- _TASKS TO COMPLETE_:
**a)** List every company named in the article on AI bubble concerns.
**b)** Continue the article on AI bubble concerns from the point where it stops.

- _PAGE TEXT_:
>>>
Key takeaways:
- The AI rally has sparked bubble concerns, but strong fundamentals suggest it may be more sustainable than speculative.
- There are echoes of the 1990s dot-com bubble, but while market cycles may rhyme, they rarely repeat.
10/15/2025 – Speculation about a potential AI-driven bubble is surfacing across Wall Street, as the blistering rally in equities prompts a closer look at the underlying fundamentals. Since the November 2022 debut of OpenAI’s ChatGPT, the tech-heavy Nasdaq Composite Index has surged over 100% through October 8, 2025. Technology stocks within the S&P 500® Index have followed a similar trajectory. More recently, since the market’s low on April 8, momentum has remained striking: the Nasdaq is up roughly 50%, while the S&P 500 technology sector has climbed 62%.
Given the sheer velocity of the recent rally, many clients may now wonder: have markets run too far, too fast? While the AI surge has sparked bubble concerns, strong fundamentals—like robust earnings growth and healthy free cash flow margins—suggest the rally may be more grounded than speculative.
Bubble concerns are further amplified by the increasingly complex web of AI-related financing—structures that, to some investors, echo the “vendor financing” practices of the 1990s. Consider a few recent headlines: Nvidia has pledged up to $100 billion in investments tied to OpenAI; OpenAI has signed a $300 billion cloud services agreement with Oracle; Oracle is spending tens of billions on Nvidia chips; and AMD is deploying gigawatts of GPUs, with equity options embedded in the deal.
This tightly interwoven financial structure—driven by aggressive capital spending and lofty growth assumptions—bears the hallmarks of classic bubble behavior, especially in the absence of clear long-term earnings visibility. If free cash flow growth among these firms slows or turns negative, valuations could come under pressure and investor sentiment toward AI may quickly deflate. Adding to the risk is the nature of capital expenditures themselves: multi-year commitments made in pursuit of productivity gains, often tied to technologies whose real-world applications are still in their early stages.

There are clear echoes of the late-1990s dot-com bubble—both in investor sentiment and speculative positioning. But while market cycles often rhyme, they rarely repeat in the same way. One key difference: today’s AI rally is underpinned by real earnings growth, unlike the profitless exuberance of the dot-com era. Technology and communication services now make up a record 44.9% of the S&P 500’s market capitalization and an unprecedented 37.4% of its forward earnings. By comparison, at the peak of the tech bubble in 1999–2000, those sectors accounted for 40.7% of the Index’s market cap but just 23.8% of its forward earnings.
<<<
- _PROVIDED INFORMATION_:
>>>
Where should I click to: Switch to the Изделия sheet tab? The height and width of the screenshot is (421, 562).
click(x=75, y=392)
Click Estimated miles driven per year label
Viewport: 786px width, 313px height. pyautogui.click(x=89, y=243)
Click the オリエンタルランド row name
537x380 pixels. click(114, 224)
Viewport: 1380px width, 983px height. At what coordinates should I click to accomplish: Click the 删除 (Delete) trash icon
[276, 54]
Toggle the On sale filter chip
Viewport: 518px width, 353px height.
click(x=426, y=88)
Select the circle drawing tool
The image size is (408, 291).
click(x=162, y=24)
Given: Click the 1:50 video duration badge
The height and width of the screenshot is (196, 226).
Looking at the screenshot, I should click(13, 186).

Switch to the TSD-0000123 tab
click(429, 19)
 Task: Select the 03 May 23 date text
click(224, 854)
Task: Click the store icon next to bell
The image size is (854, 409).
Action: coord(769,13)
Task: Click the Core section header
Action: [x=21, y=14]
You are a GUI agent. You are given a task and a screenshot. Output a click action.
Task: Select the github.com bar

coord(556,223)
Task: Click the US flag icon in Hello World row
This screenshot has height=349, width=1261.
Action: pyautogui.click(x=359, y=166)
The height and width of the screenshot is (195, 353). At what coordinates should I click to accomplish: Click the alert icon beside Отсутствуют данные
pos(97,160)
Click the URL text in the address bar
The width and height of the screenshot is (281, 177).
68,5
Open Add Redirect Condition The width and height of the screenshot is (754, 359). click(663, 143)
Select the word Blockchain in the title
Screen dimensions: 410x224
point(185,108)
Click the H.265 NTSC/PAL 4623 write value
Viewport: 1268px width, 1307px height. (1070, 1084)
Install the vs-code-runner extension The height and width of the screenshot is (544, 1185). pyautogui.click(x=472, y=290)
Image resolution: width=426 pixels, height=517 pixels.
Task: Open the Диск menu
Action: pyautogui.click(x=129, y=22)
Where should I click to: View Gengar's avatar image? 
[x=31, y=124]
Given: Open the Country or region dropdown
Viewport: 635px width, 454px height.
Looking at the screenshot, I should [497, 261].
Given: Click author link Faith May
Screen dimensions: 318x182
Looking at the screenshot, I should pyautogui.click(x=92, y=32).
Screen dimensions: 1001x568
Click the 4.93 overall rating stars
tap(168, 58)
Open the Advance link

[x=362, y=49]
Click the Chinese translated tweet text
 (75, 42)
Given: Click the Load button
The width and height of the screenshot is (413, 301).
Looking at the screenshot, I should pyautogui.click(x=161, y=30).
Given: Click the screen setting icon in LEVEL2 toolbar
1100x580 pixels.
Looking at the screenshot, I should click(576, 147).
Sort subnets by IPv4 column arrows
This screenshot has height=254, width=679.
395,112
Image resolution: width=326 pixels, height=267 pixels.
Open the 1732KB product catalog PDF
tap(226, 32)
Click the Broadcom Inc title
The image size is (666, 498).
<<<
- _ANSWERS GIVEN_:
**a)** OpenAI, Nvidia, Oracle, AMD

**b)**
While profitability comparisons to the dot-com era are common, they often overlook a key metric: free cash flow (FCF) margin. Today, the S&P 500 technology sector boasts an FCF margin of approximately 20%—more than double the levels seen in the late 1990s and early 2000s. Although pockets of froth remain, particularly among speculative AI-adjacent names, the data suggests that hyperscalers are the true engines of the current rally. These firms are backed by fortress balance sheets, strong margins, and consistent revenue and earnings growth.
A recent comparison of sector weights highlights a key divergence from the dot-com era: today’s tech sector dominance in the S&P 500 has far outpaced that of low-quality, unprofitable stocks. (See accompanying chart.) In the late 1990s, both moved in tandem—fueling the bubble. Today, it’s a different story. The so-called “Magnificent 7” have delivered year-over-year earnings growth of 27% in Q1 and 26% in Q2, with Q3 estimates pointing to another 14% gain. That is just 5% growth for the remaining 493 companies in the Index. Unlike many dot-com darlings, these firms are not only profitable—they’re driving the market’s earnings engine.
As we enter Q3 earnings season, the technology sector is expected to deliver 22% EPS growth alongside 14.8% top-line revenue growth—hardly the fundamentals that signal frothy conditions. While the bubble warrants careful analysis, advisors can better serve clients by helping them avoid overreacting to short-term market swings. Instead, encourage clients to stay grounded in fundamentals, diversify across sectors and styles, and remain focused on valuation and cash flow dynamics throughout the cycle.